Recorded data

Begin

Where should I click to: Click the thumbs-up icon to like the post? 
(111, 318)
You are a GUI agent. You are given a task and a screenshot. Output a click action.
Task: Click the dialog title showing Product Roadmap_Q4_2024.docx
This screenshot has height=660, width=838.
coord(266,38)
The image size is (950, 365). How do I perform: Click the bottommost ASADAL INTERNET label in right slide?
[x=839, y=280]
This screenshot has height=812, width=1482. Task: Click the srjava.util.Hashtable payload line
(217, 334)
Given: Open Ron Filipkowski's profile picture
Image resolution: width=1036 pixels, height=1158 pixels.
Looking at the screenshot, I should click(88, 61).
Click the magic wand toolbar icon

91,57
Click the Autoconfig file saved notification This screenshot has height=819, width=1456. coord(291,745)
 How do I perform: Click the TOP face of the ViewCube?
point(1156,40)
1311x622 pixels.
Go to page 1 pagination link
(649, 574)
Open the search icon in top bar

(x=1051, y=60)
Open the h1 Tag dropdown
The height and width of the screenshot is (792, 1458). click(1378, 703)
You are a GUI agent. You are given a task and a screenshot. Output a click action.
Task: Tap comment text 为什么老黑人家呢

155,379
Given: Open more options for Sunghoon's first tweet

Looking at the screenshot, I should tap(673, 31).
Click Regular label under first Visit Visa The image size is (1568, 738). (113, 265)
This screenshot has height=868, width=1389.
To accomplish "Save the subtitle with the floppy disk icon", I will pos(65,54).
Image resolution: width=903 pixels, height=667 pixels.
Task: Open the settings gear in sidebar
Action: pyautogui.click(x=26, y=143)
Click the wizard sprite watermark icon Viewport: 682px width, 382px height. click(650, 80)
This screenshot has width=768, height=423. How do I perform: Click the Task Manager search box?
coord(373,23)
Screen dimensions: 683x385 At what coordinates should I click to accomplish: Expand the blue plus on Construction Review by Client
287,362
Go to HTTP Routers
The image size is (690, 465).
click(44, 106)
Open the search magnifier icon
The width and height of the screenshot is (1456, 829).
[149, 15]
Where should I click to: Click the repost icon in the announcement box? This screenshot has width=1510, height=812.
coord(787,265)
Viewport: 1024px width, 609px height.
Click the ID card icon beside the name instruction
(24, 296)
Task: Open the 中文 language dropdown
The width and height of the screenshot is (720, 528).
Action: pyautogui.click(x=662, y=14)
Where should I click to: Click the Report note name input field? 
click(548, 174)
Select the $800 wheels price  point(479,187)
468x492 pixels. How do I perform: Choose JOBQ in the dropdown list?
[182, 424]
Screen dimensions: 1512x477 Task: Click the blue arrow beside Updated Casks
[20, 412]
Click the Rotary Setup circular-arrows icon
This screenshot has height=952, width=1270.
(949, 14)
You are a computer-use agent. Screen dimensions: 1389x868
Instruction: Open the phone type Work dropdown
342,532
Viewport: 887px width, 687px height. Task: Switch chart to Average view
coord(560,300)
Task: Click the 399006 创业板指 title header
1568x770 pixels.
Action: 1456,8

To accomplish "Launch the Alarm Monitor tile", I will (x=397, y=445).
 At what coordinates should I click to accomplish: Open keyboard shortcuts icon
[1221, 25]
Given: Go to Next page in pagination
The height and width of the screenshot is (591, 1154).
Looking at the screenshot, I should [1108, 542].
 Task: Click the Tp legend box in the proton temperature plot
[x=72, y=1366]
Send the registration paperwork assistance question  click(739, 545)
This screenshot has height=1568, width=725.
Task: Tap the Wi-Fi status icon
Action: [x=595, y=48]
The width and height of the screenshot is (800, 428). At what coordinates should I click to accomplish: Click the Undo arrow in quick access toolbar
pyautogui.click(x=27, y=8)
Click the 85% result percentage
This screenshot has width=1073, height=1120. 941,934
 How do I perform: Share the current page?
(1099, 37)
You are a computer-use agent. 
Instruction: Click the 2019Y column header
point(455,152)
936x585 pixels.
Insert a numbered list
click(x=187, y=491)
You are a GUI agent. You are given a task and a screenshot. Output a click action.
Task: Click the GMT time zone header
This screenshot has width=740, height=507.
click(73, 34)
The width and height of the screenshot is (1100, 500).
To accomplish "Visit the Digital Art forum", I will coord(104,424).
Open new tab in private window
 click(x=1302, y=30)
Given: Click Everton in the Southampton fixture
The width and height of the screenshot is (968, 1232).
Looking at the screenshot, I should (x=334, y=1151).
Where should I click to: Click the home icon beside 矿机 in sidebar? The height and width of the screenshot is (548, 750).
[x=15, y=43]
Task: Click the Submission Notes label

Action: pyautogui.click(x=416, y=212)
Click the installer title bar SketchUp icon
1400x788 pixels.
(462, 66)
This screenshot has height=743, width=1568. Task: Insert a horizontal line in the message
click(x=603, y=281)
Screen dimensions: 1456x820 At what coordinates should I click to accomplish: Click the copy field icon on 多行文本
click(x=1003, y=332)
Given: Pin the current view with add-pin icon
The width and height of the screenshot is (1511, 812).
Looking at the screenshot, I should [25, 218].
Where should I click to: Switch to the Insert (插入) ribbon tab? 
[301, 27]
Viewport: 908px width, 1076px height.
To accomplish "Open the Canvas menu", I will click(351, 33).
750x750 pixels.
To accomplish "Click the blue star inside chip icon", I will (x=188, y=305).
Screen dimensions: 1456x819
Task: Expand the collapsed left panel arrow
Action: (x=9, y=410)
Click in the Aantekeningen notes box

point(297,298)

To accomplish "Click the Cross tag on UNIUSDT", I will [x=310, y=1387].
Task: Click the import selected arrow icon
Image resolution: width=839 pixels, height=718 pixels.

End

**TASK STATEMENT**
Select every line of the listing above that contains the string "sidebar", treating case as significant.

**OUTPUT OF THE EXERCISE**
Task: Open the settings gear in sidebar
Where should I click to: Click the home icon beside 矿机 in sidebar? The height and width of the screenshot is (548, 750).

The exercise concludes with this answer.